Quiñonez, 22, is a bright, young prospect for the host nation. “El Taylon” made his pro debut in 2013 and won his first three fights by stoppage. He encountered a setback when he was knocked out by Jose Guadalupe Ruelas Soto, a fighter who has gone on to post a sub-.500 record through nine pro outings. The Delincuentes MMA export rebounded with six straight wins, including four finishes, against varied levels of competition. His most notable victory in this stretch came against Ahmed Faress, who entered his fight with Quiñonez while boasting a 13-1 mark. Cristiano Souza, who now sits at 7-1, ended Quiñonez’s streak with a knockout finish. Quiñonez once again bounced back and scored another stoppage victory, this time under the Xtreme Fighters Latino banner in 2017. This will be the Jungle Fight veteran’s first appearance in the Combate cage.
De Oliveira also checks in at 22 years old. “Prego” made his pro debut in late 2015 with a first-round knockout of Michael Teixeira, a fighter well below the .500 mark. The Brazilian continued to steamroll through opponents, including Teixeira in a rematch, en route to 10 straight stoppage victories. He’s recorded a submission win, but the remainder of his fights ended by way of knockout. The youngster is a member of the Sombra Team. This is also his first stop in Combate Americas.
De Oliveira’s record can be very misleading. He seems like an unstoppable up-and-comer with terrifying striking abilities. However, this is a fighter whose opponents currently hold a combined record of 15-38-1, which does not include any winning marks. The Brazilian was also defeated via submission in an amateur outing in 2013. Quiñonez will represent, by leaps and bounds, the best fighter de Oliveira has ever encountered in pro action.

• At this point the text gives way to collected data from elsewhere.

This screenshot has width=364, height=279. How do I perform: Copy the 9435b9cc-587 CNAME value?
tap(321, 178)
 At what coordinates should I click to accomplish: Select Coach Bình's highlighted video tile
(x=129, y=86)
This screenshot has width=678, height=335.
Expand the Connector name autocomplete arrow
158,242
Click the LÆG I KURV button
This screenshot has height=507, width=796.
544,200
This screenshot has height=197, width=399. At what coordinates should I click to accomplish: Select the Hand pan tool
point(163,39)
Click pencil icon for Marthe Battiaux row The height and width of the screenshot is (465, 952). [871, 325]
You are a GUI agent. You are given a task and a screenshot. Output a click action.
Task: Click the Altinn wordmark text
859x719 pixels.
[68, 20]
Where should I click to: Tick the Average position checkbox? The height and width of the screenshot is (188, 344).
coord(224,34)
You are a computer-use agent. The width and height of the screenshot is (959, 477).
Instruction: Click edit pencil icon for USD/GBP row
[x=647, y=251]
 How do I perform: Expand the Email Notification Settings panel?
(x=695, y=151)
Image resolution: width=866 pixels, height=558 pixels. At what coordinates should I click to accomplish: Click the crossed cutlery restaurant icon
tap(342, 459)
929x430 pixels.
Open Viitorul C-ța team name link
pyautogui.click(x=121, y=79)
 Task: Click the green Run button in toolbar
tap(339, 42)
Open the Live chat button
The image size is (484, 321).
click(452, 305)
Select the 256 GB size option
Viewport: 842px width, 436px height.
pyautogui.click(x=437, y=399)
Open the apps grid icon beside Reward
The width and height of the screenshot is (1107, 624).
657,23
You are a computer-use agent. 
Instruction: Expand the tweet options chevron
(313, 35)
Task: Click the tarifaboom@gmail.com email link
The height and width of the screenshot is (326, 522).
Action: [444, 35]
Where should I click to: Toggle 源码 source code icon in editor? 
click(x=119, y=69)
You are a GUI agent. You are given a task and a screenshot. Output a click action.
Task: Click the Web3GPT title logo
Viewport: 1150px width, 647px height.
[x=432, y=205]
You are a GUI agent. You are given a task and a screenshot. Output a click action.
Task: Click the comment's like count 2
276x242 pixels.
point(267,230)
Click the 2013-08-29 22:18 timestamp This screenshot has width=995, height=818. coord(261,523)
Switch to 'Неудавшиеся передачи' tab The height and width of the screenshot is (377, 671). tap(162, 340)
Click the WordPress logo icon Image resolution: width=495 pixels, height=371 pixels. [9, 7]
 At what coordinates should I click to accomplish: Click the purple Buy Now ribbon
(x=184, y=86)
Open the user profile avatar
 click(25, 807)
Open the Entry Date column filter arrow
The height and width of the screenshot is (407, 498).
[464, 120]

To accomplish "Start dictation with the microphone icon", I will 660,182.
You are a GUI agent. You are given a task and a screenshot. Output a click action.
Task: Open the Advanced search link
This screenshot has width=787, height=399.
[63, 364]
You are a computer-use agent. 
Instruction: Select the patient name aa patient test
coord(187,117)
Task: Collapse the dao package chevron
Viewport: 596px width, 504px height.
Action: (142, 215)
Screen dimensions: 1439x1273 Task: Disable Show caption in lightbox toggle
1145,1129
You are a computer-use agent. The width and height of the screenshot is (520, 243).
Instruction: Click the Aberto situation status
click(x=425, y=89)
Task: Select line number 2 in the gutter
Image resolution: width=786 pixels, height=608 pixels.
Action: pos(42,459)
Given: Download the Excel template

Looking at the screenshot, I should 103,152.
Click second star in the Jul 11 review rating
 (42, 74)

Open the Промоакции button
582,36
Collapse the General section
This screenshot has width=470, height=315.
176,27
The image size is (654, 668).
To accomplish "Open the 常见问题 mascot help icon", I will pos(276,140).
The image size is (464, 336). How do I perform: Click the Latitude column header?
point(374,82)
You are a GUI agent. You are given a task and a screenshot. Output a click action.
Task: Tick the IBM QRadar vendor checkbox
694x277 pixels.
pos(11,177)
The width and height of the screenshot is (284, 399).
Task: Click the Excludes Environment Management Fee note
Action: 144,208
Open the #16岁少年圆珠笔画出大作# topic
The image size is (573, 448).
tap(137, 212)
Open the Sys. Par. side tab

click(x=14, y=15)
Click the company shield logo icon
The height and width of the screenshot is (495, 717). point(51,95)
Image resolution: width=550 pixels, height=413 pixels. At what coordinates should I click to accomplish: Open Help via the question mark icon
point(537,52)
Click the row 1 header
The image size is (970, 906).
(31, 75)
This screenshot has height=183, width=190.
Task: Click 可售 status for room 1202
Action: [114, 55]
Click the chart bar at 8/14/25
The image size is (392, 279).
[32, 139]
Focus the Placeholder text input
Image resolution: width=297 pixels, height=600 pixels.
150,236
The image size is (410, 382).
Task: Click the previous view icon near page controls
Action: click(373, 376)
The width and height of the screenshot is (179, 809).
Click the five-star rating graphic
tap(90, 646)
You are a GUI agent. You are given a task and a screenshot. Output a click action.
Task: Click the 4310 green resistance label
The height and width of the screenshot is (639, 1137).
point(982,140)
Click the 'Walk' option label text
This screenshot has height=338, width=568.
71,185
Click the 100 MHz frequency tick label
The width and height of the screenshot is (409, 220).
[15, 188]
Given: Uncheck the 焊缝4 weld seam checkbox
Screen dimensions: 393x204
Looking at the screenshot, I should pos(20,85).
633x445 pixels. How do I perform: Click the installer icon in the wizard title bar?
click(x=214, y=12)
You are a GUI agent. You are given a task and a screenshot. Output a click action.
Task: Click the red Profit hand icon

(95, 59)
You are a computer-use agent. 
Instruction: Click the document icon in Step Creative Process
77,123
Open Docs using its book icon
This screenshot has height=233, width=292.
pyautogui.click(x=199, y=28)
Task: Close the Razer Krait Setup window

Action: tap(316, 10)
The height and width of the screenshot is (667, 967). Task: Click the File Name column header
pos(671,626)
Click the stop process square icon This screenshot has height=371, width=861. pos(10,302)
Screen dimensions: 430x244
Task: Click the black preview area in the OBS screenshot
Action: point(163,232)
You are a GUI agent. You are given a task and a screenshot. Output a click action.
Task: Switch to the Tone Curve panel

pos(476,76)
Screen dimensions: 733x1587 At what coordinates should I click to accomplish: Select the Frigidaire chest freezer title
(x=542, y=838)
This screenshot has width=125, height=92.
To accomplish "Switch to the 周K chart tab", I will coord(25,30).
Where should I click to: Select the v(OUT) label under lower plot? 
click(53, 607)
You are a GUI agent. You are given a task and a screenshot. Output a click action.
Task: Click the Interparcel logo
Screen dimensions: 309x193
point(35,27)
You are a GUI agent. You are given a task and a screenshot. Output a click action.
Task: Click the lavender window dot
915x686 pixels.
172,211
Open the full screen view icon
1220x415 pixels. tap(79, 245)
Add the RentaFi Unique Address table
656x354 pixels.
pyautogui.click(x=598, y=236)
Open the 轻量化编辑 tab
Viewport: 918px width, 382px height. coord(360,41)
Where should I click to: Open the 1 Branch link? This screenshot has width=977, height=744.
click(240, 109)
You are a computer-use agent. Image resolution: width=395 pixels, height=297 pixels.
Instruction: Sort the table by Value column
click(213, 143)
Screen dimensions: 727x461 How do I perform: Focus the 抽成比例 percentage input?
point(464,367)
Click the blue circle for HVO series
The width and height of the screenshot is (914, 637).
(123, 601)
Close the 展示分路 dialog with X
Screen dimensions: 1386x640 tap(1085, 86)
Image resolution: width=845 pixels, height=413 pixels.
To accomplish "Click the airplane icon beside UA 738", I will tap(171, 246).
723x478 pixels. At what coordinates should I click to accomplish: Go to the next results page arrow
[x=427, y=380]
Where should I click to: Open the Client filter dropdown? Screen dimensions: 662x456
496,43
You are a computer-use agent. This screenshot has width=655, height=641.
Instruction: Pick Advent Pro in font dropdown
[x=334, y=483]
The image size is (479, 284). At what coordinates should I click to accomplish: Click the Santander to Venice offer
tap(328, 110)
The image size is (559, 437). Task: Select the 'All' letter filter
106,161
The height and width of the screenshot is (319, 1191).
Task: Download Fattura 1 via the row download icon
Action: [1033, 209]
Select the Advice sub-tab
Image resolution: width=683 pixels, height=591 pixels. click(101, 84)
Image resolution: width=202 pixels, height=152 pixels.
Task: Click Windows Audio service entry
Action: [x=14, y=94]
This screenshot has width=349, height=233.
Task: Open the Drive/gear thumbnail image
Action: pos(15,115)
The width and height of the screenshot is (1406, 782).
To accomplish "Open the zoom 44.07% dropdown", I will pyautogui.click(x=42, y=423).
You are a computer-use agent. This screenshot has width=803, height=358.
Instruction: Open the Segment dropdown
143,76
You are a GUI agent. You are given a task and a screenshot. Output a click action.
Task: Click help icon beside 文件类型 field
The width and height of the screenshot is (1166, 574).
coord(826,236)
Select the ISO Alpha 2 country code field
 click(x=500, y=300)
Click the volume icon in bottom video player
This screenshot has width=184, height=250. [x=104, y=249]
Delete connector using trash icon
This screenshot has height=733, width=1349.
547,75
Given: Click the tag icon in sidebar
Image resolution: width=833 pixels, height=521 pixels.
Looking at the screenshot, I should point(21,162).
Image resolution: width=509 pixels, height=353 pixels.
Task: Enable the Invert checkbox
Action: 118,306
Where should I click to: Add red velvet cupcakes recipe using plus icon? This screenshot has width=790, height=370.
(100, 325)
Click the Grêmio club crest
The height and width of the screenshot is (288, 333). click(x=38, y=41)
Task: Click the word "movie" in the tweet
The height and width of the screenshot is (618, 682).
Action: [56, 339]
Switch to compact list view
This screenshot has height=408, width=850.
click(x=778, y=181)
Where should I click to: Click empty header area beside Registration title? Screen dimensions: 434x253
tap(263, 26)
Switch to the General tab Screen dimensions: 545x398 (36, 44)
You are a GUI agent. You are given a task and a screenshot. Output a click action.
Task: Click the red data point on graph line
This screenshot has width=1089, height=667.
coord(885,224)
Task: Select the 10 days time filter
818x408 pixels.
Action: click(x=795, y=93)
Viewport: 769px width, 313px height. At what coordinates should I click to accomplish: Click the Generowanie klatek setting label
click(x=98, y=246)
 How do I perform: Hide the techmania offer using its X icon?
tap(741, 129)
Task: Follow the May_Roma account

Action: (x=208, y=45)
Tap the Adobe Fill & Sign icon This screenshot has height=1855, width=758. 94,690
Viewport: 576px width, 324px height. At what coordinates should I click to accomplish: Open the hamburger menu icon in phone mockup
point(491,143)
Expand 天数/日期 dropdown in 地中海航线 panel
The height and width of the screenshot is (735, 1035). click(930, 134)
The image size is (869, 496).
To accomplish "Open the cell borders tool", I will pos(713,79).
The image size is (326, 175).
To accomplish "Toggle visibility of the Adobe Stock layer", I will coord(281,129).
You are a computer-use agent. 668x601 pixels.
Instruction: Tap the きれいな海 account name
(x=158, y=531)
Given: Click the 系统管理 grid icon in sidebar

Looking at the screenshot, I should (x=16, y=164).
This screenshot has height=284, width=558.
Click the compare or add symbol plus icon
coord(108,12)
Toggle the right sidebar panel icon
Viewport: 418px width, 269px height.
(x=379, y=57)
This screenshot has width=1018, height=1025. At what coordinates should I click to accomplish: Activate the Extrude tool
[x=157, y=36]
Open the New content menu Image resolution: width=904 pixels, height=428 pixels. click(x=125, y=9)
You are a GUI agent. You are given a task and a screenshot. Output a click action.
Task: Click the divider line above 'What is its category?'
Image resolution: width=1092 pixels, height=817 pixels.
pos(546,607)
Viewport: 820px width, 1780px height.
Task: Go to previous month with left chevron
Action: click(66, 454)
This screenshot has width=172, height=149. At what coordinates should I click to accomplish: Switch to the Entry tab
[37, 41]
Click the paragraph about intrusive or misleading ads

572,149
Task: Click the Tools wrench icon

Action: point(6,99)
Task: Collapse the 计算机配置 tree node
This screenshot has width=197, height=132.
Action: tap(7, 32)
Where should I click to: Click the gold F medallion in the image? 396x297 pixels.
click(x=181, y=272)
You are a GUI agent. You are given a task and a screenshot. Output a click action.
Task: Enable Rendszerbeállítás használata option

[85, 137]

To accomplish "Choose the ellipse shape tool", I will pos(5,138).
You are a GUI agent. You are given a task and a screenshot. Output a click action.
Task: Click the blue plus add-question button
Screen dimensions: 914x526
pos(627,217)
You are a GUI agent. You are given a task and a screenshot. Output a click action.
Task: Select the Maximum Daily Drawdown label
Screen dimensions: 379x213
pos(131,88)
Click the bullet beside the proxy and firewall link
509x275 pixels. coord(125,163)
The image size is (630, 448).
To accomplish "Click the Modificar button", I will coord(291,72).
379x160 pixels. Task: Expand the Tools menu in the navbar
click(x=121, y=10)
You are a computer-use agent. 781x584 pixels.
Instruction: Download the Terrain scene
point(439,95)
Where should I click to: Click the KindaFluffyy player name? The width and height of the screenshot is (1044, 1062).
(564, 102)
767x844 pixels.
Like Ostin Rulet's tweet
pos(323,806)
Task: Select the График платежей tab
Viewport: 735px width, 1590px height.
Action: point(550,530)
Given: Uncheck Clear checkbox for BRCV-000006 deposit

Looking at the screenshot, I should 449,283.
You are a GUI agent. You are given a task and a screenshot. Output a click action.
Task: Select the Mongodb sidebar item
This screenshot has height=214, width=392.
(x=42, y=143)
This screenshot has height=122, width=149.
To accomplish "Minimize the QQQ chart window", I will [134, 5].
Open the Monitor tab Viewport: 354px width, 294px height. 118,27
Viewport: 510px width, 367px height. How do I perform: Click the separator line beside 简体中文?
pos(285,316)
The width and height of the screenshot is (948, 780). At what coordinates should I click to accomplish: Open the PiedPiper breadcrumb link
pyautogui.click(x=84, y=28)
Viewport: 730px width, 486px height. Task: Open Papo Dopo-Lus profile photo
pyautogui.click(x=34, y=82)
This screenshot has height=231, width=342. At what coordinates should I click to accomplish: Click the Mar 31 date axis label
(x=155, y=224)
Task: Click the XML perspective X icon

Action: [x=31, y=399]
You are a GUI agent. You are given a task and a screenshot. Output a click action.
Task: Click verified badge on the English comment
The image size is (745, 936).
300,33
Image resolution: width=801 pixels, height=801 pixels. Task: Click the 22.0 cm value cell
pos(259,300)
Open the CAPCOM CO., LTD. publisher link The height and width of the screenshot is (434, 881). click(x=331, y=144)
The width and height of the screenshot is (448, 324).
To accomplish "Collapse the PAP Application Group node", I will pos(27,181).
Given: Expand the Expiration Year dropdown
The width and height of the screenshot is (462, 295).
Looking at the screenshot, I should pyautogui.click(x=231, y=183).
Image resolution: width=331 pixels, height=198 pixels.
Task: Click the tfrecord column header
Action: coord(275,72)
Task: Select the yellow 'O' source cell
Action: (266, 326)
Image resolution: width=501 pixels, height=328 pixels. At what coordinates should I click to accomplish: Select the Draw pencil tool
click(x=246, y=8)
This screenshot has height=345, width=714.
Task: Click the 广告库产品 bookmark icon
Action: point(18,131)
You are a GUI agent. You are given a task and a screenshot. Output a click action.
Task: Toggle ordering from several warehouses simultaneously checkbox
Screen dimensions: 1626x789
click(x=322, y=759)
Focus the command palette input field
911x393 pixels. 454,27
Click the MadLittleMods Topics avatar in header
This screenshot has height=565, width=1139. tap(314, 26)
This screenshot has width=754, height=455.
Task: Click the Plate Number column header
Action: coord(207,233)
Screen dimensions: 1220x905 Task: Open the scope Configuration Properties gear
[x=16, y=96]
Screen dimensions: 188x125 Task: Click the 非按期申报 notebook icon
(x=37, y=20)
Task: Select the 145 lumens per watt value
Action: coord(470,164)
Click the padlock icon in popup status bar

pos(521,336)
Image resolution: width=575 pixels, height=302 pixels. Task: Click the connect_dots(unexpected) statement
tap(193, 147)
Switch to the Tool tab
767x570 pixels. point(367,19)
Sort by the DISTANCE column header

Quiñonez, despite two losses, is a far more proven fighter. His last three victories came against opponents who held winning records that combined for a 30-6 mark when they met the Mexican prospect. In those contests, Quiñonez was able to take victories by split decision once and knockout twice. His recent loss came against a 6-1 fighter.
The only recent loss suffered by Quiñonez wasn’t exactly a one-sided drubbing. Instead, Quiñonez controlled his opponent, the aforementioned Souza, for stretches against the fence and on the ground before the tide started to turn when a head kick from Souza glanced the back of his head. Quiñonez was even more dominant in the clinch and on the ground against Faress.
De Oliveira is a very wild fighter who takes a ton of risks. His style is reminiscent of fighters like Anthony Pettis and Alex Caceres. However, the Brazilian’s tendency to take on scrubs casts a lot of doubt on his perfect record. Quiñonez is susceptible to the knockout, so de Oliveira does have a chance to win this fight in the blink of an eye with a few perfectly placed strikes. However, Quiñonez is also very capable of controlling the positioning of this fight. The Mexican prospect could take down his opponent or even wait for de Oliveira to take a risk and end up on bottom. From there, Quiñonez shouldn’t find a submission too hard to come by.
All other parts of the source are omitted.